Held at ransom: on the recent ransomware attacks
The malware attack this weekend must hasten moves towards global rules on cyber threats
The menacing spread, starting last Friday, of the malicious software WannaCry, which has since infected thousands of computer systems in 150 countries, is a frightening reminder of the vulnerabilities of a connected world. The cyber-attackers who unleashed it, as yet unknown, have essentially used chinks in Microsoft’s outdated software to remotely gain access to computers of unsuspecting users so as to lock them out of their files. These attacks have been in the nature of what are called ‘ransomware,’ wherein attackers demand a ransom (usually in Bitcoins, which are tougher to trace than regular currency) to decrypt the files they have force-encrypted. Cyber risk modelling firm Cyence estimates the economic damage to be $4 billion, a figure that may not seem daunting for a global-scale disruption such as this one. But its spread has exposed the lack of preparedness among government and private institutions. The list of unsuspecting users who fell prey to the malware includes the U.K.’s National Health Service, German transport company Deutsche Bahn, courier delivery services company FedEx and carmaker Renault. Only some weeks earlier Microsoft had made available a patch to remove the chinks, something that raises doubts over whether even large institutions are complacent on cyber risks. That governments across the world went on alert after the outbreak of the global ‘epidemic’ is some consolation. So is the fact that Indian institutions have been largely unscathed by the malware until now. Things, however, could have been worse had a British researcher not registered a domain name hidden in the malware, thereby accidentally stopping its spread as also its momentum.
While the state of preparedness is a cause for worry, the likely origin of WannaCry forces stakeholders to revisit a long-standing and uneasy question regarding the actions of governments. WannaCry has its origins in a tool developed by the National Security Agency in the U.S. that was dumped online by a group called the Shadow Brokers. A few days after the malware started spreading, Brad Smith, President and Chief Legal Officer of Microsoft, wrote on his blog that governments should treat it as “a wake-up call” and “consider the damage to civilians that comes from hoarding these vulnerabilities.” His point to governments is this: report vulnerabilities to vendors rather than exploit them.
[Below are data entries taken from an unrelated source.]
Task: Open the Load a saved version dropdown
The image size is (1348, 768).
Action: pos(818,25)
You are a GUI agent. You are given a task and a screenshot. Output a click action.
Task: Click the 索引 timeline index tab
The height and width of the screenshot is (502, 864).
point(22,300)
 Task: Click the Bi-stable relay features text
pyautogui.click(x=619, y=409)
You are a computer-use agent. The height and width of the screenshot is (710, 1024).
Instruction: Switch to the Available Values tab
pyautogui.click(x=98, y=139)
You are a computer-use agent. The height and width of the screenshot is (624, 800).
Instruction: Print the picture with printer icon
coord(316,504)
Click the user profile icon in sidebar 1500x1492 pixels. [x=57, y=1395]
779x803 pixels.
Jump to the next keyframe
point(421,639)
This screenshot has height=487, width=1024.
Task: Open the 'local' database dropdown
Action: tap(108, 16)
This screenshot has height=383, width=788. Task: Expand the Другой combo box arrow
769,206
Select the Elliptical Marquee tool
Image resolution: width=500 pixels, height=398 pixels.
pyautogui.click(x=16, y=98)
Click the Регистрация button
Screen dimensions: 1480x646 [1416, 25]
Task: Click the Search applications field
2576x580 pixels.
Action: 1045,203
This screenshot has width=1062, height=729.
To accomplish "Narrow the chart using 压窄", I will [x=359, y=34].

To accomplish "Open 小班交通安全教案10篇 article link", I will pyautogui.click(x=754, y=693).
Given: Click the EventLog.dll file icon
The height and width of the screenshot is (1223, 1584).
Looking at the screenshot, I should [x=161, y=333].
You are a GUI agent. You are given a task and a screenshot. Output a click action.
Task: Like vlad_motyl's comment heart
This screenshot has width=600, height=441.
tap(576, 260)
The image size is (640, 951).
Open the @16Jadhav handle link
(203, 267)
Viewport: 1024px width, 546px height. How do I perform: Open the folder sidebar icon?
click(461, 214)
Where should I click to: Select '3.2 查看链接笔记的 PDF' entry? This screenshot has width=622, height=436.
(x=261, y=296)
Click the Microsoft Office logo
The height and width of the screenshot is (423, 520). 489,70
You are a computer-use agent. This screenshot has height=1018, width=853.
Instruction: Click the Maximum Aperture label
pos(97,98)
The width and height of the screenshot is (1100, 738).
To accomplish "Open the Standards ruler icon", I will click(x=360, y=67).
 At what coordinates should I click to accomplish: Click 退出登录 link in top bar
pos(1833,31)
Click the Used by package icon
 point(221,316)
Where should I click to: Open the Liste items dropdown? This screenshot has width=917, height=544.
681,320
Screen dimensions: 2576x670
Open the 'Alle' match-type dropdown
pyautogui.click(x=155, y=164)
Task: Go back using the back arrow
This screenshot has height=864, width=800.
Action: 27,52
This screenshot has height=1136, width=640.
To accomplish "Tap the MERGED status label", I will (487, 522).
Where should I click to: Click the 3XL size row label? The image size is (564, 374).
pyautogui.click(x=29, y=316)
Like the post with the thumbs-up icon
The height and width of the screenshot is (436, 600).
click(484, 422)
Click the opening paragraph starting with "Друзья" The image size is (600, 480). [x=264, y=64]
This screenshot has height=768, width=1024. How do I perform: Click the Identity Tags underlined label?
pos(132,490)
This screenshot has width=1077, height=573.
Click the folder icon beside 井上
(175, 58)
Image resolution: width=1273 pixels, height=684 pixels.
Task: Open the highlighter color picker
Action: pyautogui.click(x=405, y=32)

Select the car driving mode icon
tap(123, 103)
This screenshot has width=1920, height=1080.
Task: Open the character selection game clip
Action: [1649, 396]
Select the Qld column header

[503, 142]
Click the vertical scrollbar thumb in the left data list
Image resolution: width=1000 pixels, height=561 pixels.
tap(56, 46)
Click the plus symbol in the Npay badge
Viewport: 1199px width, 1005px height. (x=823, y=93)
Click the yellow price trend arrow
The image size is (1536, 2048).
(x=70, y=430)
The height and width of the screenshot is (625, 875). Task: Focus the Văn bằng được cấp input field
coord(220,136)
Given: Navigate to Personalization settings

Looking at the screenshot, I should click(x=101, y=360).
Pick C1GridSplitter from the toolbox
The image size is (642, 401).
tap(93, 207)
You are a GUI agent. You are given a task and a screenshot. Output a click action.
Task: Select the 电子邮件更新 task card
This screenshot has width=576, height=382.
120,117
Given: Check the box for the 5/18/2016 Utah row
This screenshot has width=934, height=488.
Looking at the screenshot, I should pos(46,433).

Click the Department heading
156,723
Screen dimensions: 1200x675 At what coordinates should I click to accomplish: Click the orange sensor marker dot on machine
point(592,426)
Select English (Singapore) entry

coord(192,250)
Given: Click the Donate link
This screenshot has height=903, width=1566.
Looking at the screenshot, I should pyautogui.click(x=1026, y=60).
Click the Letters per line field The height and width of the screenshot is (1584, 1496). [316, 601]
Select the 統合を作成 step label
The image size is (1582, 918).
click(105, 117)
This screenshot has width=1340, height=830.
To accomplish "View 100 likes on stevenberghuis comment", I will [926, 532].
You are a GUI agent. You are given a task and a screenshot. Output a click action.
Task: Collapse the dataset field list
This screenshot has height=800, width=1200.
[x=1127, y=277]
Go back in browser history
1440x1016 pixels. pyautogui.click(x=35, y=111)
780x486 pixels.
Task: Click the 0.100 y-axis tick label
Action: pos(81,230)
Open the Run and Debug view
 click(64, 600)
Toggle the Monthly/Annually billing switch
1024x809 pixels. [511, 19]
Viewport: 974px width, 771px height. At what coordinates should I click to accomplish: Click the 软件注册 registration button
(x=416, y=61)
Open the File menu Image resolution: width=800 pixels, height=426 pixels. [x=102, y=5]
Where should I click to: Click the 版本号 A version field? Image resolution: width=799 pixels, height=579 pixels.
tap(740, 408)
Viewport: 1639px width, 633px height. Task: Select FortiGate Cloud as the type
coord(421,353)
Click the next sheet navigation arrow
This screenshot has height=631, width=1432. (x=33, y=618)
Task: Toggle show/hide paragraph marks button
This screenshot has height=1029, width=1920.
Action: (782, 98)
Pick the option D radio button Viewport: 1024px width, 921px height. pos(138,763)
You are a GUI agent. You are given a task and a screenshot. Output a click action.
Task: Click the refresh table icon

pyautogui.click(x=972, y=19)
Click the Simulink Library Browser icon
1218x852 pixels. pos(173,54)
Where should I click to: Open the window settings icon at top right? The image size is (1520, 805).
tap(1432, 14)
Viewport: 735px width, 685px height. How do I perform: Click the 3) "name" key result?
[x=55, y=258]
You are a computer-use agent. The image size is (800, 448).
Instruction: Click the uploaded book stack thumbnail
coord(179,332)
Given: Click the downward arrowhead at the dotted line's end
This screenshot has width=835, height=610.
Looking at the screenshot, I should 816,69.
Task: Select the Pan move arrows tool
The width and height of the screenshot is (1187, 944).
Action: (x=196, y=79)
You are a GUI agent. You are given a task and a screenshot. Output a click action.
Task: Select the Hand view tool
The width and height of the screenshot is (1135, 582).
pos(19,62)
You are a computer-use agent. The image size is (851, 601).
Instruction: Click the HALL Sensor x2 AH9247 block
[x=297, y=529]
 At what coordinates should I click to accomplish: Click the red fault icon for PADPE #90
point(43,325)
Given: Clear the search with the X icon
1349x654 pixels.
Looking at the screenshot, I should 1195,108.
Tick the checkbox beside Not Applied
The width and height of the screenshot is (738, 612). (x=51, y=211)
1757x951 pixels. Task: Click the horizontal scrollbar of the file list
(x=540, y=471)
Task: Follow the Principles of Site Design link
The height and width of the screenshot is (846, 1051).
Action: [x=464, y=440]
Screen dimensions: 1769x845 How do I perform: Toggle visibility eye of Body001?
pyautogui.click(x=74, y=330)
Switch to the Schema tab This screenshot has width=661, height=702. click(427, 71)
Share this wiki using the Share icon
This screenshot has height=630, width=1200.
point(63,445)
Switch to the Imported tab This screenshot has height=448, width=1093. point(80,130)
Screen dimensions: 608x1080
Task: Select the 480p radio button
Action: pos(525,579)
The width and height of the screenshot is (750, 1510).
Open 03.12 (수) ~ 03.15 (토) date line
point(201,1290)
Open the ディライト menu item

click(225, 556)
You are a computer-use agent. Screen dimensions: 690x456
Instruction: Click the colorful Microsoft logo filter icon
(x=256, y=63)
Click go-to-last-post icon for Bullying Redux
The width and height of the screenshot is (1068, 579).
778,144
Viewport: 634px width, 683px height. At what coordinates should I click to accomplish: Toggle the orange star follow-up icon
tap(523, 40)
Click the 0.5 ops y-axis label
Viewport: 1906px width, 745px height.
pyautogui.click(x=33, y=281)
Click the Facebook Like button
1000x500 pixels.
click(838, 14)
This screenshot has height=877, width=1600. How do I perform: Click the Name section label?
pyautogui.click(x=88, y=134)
The U.S. assesses the balance between cybersecurity and national interest through what is called the Vulnerabilities Equities Process, wherein a review board makes a final decision on whether a ‘vulnerability’ needs to be reported or retained. President Donald Trump’s views on this process are not clear. Cyberthreats are only likely to grow, and the world needs to push for global rules on such issues. It is more than obvious now that cyber vulnerabilities have massive global implications.